What is being asked. Can you retype the stretch from the line containing "is (697, 1902)." through the line containing "(456, 300).", character for character, with no other lines?

○ ○ ○ ○ ○ ○ ○

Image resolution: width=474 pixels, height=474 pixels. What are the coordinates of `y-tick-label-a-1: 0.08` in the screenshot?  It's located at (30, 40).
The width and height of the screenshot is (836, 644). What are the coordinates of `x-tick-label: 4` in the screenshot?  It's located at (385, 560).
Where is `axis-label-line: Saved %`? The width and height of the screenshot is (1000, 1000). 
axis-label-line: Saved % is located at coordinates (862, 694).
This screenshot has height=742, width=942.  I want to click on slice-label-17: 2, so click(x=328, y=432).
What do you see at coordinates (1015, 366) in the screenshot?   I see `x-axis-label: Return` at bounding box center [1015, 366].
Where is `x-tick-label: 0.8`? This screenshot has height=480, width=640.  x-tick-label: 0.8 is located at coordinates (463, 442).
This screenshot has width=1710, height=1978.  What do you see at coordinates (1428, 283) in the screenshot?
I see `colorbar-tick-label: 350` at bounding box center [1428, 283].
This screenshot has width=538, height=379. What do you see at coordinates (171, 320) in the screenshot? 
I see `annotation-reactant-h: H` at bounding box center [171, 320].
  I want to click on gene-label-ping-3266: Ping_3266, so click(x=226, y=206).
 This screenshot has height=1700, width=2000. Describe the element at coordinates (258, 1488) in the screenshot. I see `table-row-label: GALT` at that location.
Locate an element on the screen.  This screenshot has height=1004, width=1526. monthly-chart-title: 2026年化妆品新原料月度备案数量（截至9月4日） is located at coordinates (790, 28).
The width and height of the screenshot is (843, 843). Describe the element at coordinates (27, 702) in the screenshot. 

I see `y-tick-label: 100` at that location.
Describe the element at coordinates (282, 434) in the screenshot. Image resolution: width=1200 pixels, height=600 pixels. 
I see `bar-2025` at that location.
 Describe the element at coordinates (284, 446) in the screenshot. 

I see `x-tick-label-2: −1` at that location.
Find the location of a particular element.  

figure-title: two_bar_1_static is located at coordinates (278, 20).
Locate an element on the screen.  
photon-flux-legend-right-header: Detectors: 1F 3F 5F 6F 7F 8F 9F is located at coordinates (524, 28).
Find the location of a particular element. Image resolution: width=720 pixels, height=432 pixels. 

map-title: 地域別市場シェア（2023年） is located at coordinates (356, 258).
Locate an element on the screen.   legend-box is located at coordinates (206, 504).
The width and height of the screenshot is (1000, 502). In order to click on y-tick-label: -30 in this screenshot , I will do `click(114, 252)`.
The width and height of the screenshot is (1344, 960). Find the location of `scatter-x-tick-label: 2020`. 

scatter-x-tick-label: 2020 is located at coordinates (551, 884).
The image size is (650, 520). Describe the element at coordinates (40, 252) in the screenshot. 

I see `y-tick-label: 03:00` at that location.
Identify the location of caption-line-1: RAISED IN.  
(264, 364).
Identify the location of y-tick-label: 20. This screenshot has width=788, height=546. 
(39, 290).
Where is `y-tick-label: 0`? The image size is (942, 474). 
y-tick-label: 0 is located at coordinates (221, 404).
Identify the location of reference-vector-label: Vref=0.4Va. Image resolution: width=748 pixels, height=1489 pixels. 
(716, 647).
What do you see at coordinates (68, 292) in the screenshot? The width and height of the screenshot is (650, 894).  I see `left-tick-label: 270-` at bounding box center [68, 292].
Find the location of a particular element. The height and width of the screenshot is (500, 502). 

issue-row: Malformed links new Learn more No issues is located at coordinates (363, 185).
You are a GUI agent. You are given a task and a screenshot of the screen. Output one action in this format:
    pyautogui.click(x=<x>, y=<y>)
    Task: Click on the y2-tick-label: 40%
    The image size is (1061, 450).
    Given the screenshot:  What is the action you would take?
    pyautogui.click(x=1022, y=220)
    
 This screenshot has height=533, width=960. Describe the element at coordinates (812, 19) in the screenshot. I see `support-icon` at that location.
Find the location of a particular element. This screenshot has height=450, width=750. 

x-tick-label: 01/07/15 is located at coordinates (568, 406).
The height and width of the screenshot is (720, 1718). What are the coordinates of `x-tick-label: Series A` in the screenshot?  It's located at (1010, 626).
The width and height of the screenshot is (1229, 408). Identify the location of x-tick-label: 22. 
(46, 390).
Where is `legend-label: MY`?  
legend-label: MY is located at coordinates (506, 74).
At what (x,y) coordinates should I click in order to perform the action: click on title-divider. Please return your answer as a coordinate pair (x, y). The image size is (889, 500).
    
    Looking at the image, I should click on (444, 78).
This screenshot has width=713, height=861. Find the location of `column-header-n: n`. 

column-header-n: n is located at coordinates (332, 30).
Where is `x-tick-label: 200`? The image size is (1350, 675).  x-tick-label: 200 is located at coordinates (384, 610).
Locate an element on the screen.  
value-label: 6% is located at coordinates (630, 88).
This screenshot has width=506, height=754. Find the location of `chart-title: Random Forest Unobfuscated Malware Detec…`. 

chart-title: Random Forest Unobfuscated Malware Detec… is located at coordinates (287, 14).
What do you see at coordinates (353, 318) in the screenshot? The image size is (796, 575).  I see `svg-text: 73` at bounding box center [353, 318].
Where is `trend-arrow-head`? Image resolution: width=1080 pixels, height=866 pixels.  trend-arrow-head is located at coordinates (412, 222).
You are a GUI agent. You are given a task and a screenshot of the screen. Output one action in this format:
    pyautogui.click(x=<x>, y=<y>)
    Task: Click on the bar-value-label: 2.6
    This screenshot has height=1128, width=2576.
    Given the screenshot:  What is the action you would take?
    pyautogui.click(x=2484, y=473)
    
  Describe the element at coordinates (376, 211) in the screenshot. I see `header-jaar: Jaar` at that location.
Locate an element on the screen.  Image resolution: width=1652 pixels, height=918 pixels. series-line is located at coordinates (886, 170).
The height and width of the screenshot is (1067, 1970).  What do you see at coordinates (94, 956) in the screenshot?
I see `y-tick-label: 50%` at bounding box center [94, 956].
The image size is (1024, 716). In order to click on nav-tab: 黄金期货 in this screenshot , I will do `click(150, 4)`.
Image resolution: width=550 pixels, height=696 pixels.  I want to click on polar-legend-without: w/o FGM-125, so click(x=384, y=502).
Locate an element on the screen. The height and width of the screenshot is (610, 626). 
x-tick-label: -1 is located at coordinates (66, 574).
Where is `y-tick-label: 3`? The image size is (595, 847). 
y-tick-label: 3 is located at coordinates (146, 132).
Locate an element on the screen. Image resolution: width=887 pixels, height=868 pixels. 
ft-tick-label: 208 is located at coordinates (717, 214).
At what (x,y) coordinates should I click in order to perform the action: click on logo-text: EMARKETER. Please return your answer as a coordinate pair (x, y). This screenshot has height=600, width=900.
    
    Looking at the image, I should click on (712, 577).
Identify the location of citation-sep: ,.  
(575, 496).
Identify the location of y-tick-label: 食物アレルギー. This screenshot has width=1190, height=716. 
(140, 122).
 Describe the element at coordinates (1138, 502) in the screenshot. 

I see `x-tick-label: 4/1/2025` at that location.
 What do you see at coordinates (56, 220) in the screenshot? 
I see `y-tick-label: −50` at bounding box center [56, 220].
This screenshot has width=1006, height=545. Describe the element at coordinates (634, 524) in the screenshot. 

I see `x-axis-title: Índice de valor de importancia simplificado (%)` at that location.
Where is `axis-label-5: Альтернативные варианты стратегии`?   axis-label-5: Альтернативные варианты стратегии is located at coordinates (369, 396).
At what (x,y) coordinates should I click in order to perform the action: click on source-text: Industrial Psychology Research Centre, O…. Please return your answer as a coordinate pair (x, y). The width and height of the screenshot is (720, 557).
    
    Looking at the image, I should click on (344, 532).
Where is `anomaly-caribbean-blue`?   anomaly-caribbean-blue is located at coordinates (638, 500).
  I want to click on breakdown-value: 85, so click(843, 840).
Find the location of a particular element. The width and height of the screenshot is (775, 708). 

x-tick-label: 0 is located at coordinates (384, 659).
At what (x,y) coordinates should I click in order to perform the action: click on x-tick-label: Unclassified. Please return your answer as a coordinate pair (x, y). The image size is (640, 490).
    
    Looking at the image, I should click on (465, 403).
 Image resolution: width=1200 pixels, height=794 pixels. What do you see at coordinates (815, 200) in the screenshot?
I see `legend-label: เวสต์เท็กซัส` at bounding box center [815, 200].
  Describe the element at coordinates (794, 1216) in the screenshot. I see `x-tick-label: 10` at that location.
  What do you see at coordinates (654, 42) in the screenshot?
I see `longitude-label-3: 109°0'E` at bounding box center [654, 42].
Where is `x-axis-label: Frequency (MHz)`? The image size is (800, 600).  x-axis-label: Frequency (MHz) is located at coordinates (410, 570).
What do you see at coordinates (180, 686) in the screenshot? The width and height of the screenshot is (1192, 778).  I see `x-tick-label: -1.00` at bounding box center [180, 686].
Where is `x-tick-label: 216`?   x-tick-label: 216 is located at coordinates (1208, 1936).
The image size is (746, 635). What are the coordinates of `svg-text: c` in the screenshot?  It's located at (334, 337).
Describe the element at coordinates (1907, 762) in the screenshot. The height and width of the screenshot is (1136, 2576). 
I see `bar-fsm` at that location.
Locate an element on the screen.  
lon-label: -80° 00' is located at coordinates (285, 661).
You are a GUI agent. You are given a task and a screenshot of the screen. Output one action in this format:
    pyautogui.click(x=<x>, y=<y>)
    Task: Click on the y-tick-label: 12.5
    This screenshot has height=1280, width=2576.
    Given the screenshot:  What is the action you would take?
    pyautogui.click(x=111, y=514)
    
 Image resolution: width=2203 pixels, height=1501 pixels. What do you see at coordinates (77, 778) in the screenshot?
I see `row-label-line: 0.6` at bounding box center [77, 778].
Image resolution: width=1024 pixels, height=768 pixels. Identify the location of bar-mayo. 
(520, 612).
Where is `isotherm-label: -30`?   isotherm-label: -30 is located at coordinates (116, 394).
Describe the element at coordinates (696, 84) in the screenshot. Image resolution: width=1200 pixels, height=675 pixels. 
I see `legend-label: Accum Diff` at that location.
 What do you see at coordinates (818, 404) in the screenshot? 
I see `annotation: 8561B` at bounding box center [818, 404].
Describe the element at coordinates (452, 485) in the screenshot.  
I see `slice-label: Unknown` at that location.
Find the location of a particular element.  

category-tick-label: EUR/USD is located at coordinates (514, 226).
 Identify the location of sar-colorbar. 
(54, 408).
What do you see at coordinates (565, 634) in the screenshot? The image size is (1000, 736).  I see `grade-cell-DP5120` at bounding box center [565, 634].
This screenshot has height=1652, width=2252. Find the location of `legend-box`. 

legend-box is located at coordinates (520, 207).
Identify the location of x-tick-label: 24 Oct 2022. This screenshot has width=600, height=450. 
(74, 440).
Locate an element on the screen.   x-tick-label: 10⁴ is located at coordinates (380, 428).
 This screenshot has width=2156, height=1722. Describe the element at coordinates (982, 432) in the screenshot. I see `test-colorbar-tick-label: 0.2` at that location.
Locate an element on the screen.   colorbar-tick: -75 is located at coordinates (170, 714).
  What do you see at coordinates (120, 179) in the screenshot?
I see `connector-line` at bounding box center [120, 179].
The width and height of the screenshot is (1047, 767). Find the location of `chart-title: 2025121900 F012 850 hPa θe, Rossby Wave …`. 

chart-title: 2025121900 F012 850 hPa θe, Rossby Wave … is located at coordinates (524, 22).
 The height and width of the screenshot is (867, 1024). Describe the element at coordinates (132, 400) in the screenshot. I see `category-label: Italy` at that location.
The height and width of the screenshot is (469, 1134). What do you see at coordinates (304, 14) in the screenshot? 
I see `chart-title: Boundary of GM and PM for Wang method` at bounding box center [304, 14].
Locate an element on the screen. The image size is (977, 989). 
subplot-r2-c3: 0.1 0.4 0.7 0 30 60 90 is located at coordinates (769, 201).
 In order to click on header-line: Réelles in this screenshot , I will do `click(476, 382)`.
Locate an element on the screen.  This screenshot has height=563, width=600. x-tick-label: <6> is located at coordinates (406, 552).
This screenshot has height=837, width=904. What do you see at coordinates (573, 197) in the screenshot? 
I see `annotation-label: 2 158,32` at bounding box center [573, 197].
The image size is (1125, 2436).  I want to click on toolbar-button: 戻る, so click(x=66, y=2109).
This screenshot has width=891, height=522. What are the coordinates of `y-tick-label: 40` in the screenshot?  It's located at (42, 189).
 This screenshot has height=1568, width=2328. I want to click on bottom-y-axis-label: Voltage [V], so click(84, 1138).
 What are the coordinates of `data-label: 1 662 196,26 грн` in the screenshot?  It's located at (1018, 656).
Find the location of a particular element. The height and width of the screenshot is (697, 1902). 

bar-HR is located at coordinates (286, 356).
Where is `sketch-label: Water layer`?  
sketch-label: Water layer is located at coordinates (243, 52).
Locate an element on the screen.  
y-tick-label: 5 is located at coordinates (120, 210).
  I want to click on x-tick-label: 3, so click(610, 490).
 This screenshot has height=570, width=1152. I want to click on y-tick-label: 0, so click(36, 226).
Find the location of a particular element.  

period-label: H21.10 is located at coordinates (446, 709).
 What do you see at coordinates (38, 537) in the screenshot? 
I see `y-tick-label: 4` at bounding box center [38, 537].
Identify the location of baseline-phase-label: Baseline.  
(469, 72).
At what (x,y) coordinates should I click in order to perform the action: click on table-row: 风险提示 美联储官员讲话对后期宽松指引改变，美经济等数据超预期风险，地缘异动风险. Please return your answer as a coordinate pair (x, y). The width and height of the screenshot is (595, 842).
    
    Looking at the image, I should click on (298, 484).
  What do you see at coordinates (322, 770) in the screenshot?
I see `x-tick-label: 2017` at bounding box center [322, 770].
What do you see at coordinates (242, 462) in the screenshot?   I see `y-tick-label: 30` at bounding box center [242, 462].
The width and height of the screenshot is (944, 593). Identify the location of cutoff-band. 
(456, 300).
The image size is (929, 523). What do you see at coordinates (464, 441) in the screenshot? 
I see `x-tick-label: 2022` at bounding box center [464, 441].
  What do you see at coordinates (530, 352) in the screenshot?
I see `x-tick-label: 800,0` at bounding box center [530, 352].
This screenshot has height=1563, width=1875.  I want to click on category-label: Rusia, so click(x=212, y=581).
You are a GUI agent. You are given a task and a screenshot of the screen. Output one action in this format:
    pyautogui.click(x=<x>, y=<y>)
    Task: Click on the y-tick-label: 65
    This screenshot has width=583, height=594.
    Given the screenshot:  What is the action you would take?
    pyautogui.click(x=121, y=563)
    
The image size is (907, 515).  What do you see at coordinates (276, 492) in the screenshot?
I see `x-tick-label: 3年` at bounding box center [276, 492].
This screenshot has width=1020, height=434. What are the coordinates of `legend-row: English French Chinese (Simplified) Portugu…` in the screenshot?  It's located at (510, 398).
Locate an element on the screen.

○ ○ ○ ○ ○ ○ ○

Response to the task.
Find the location of a particular element. The height and width of the screenshot is (697, 1902). 

bar-HR is located at coordinates (286, 356).
Where is `sketch-label: Water layer`?  
sketch-label: Water layer is located at coordinates (243, 52).
Locate an element on the screen.  
y-tick-label: 5 is located at coordinates (120, 210).
  I want to click on x-tick-label: 3, so click(610, 490).
 This screenshot has height=570, width=1152. I want to click on y-tick-label: 0, so click(36, 226).
Find the location of a particular element.  

period-label: H21.10 is located at coordinates (446, 709).
 What do you see at coordinates (38, 537) in the screenshot? 
I see `y-tick-label: 4` at bounding box center [38, 537].
Identify the location of baseline-phase-label: Baseline.  
(469, 72).
At what (x,y) coordinates should I click in order to perform the action: click on table-row: 风险提示 美联储官员讲话对后期宽松指引改变，美经济等数据超预期风险，地缘异动风险. Please return your answer as a coordinate pair (x, y). The width and height of the screenshot is (595, 842).
    
    Looking at the image, I should click on (298, 484).
  What do you see at coordinates (322, 770) in the screenshot?
I see `x-tick-label: 2017` at bounding box center [322, 770].
What do you see at coordinates (242, 462) in the screenshot?   I see `y-tick-label: 30` at bounding box center [242, 462].
The width and height of the screenshot is (944, 593). Identify the location of cutoff-band. 
(456, 300).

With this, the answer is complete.